In der Wiederholung des letztjährigen Finals zeigte Schweizer Meister Zug-Freiamt, dass wohl auch in dieser Saison der Titel nur über ihn geht. Die Zuger antworteten auf eine 2:0-Führung der Thaler mit fünf Toren in Folge. Obwohl sich der Vizemeister nochmals herankämpfte, ging der Match klar an die Gäste, welche mit 9:6
gewannen.

Die Laupersdörfer, welche mit drei Siegen in die Saison gestartet und zwischenzeitlich Leader waren, wollten im folgenden sechsten Spiel gegen die Keyplayers Embrach, den letztjährigen Halbfinalgegner, nicht die dritte Niederlage riskieren. Entsprechend vorsichtig und nervös verlief die Startphase. «Wir spielten zu Beginn etwas kopflos», sagte Spielertrainer Roger Ackermann. Zweimal gingen die Zürcher in Führung, zweimal konnte das Heimteam ausgleichen.

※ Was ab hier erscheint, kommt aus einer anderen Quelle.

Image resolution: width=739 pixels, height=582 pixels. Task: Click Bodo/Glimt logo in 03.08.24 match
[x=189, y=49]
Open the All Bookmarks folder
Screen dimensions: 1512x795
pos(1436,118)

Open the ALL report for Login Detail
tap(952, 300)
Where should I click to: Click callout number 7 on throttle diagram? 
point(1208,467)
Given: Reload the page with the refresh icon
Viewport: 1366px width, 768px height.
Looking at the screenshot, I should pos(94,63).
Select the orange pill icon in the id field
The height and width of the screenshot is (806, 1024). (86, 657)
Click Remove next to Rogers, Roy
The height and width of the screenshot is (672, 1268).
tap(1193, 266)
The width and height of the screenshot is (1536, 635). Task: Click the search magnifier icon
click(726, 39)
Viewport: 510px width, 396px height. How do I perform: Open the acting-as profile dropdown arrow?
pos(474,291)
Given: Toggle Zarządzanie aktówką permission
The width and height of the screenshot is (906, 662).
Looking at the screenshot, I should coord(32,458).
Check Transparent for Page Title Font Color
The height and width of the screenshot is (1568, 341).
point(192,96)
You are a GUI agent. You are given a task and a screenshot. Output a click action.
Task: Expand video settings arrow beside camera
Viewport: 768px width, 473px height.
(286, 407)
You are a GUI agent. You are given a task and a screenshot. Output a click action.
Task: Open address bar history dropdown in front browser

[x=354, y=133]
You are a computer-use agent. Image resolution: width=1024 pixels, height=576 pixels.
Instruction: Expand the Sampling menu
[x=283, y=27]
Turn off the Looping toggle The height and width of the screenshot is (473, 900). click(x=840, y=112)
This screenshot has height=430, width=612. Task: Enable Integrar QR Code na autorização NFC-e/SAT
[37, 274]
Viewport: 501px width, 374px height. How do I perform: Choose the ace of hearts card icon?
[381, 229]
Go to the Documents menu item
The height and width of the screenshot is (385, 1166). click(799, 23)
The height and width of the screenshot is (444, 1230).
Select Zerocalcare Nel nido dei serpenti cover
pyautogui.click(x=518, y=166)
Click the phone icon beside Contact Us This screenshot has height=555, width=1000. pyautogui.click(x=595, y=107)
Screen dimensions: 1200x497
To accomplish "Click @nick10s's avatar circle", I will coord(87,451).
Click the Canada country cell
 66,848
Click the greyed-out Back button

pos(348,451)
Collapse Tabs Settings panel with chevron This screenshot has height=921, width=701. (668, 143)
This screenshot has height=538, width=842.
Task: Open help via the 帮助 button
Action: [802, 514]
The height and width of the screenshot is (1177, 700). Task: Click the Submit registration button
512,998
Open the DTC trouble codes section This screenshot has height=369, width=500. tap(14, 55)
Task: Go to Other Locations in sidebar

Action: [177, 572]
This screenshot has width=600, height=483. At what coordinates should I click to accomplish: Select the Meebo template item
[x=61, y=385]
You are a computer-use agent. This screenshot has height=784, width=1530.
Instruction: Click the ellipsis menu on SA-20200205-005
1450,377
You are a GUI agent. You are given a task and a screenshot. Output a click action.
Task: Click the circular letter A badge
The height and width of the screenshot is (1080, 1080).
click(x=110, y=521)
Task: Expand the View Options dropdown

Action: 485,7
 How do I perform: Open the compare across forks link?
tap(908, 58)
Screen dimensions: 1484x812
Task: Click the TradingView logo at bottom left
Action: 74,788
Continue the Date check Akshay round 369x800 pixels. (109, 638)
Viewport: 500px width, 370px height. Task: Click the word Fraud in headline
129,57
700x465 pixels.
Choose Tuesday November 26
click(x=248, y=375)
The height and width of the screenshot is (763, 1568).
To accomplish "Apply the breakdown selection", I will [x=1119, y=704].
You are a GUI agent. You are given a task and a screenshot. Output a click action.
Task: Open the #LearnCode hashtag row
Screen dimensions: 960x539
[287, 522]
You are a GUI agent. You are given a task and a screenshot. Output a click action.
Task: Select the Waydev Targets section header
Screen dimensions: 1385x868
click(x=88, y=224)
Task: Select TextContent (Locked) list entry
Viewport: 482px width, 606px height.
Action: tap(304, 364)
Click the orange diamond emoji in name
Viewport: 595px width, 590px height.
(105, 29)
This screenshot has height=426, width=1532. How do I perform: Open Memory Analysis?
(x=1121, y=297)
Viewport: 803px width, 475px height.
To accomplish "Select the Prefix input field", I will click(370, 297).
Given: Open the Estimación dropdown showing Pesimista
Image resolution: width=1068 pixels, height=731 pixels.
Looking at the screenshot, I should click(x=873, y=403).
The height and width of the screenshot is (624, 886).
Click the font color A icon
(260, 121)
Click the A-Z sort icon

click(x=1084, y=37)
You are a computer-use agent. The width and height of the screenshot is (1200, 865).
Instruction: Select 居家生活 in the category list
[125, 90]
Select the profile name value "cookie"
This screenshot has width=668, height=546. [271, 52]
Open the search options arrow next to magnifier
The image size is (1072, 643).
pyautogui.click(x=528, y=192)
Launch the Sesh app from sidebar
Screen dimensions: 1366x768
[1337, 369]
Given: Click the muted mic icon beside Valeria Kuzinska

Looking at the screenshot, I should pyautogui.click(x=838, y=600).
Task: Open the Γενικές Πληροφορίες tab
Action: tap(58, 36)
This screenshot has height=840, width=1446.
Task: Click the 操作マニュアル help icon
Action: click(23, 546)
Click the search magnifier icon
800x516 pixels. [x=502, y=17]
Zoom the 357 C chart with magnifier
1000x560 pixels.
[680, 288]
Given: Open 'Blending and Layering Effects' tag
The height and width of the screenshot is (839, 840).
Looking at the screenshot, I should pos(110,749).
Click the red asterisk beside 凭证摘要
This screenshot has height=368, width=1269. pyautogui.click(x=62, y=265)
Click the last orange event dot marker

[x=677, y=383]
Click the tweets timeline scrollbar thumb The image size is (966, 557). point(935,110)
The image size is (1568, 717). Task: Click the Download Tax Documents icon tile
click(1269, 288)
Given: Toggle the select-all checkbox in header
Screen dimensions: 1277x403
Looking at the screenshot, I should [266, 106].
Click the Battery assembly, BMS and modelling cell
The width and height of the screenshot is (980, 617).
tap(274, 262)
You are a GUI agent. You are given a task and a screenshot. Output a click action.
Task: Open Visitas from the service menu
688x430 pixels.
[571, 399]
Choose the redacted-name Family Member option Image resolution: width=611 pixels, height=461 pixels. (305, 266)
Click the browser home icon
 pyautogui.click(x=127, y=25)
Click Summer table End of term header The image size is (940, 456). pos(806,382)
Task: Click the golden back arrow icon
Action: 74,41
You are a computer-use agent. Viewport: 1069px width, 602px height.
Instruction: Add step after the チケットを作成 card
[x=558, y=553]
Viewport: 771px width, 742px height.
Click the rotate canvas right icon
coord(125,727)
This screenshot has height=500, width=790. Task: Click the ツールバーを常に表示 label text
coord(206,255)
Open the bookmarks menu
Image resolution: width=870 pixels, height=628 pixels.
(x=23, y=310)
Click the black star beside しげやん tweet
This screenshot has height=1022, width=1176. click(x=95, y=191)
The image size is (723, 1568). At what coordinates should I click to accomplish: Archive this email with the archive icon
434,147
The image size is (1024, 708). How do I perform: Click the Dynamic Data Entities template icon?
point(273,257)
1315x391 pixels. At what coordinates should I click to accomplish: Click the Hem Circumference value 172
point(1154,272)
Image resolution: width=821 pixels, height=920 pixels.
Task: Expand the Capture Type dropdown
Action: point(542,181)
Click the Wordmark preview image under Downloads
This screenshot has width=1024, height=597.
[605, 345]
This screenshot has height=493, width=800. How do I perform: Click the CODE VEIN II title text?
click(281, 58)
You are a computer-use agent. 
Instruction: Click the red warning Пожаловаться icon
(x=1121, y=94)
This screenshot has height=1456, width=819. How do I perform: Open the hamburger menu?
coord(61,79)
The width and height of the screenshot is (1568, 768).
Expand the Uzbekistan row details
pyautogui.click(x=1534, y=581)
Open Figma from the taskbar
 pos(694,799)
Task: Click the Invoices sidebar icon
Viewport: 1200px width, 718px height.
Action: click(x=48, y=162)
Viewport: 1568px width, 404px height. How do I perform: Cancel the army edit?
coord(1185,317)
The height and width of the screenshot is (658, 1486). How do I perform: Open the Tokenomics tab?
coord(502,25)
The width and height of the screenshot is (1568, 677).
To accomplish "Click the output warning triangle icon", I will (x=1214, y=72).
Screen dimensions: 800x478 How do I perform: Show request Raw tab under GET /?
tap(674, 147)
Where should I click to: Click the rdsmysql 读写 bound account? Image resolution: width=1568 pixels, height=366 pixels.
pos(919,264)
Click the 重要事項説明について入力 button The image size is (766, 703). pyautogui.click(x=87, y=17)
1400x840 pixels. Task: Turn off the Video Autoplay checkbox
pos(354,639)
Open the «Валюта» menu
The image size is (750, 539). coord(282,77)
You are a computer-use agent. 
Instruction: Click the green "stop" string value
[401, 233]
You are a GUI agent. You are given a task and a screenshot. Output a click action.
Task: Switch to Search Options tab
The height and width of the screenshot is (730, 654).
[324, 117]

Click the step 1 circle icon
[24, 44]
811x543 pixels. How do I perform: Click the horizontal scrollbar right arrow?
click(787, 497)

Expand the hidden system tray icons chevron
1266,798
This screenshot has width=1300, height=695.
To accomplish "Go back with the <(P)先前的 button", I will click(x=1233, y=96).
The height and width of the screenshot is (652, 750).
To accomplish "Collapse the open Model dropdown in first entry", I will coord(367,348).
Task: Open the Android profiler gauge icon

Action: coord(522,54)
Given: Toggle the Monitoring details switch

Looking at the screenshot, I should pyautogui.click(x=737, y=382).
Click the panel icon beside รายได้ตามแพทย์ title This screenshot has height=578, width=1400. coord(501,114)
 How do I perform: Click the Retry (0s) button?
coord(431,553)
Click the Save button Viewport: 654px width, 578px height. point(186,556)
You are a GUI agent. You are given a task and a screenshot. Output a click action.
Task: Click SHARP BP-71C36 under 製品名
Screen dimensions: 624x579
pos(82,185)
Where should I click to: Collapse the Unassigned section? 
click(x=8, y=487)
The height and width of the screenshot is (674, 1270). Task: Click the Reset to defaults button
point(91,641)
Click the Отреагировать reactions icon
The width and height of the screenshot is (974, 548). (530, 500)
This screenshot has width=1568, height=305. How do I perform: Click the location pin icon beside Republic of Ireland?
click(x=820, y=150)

Schlitzohrig zur Vorentscheidung

Zum Geniessen war die 13. Minute. Dem Ausgleich via Lattentreffer durch Markus Bobst folgte 18 Sekunden später die erstmalige Führung durch Andi Zehnder. Beinahe wäre Benjamin Reber in der gleichen Minute noch zum vierten Treffer gekommen. So blieb die Partie aber offen und eine Strafe gegen Reber eröffnete den Gästen die Möglichkeit, auszugleichen.

Die Laupersdörfer überstanden aber die zweiminütige Unterzahl und Tobias Lüthi legte Schlitzohrqualitäten an den Tag. Er sah, das Rebers Strafe nur noch wenige Sekunden dauerte, verzögerte geschickt und gab dann den entscheidenden Pass, sodass Reber direkt von der Strafbank kommend alleine auf den Gästetorhüter ziehen konnte. Das 4:2 in der 16.Minute war schon fast die Vorentscheidung.

In der Folge fiel Embrach vor allem mit Aggressivität und Fouls auf. Tore fielen aber in der ersten Halbzeit keine mehr. Erst Roger Ackermann und André Bobst zu Beginn der zweiten Hälfte machten den Sack zu. Danach folgte ein Schaulaufen. Damit Laupersdorf dafür genügend Platz hatte, bevölkerte Embrach die Strafbank. Die Zürcher sassen insgesamt zehn Zwei-Minuten-Strafen, vier Zehn-Minuten-Disziplinarstrafen und eine Spieldauer-Disziplinarstrafe ab. Zwischenzeitlich sassen vier Keyplayers auf der Bank.

Zehnder bezahlt für letzten Treffer

Laupersdorf bedankte sich mit vier weiteren Treffern. Das Tor zum 10:2 in der letzten Spielminute erzielte Zehnder. Er zeigte sich pflichtbewusst und organisierte nach dem Schlusspfiff für seine Teamkollegen sogleich einen Harass Bier. Ackermann zeigte nach der Partie wenig Verständnis für Embrachs Auftritt, räumte aber ein, dass die Schiedsrichter keine klare Linie verfolgten. Für die Gastgeber selbst sei es mit den Toren einfach geworden.

Nach dem Wochenende hat Laupersdorf nun gegen alle starken Teams gespielt und zwei davon geschlagen. Jetzt schon Rechenspiele anstellen will Ackermann indes nicht. «Wir wollen in die Playoffs. Wer Meister werden will, muss die Razorblades aus Zug schlagen. Ob das im Halbfinal oder Final ist, spielt keine Rolle.»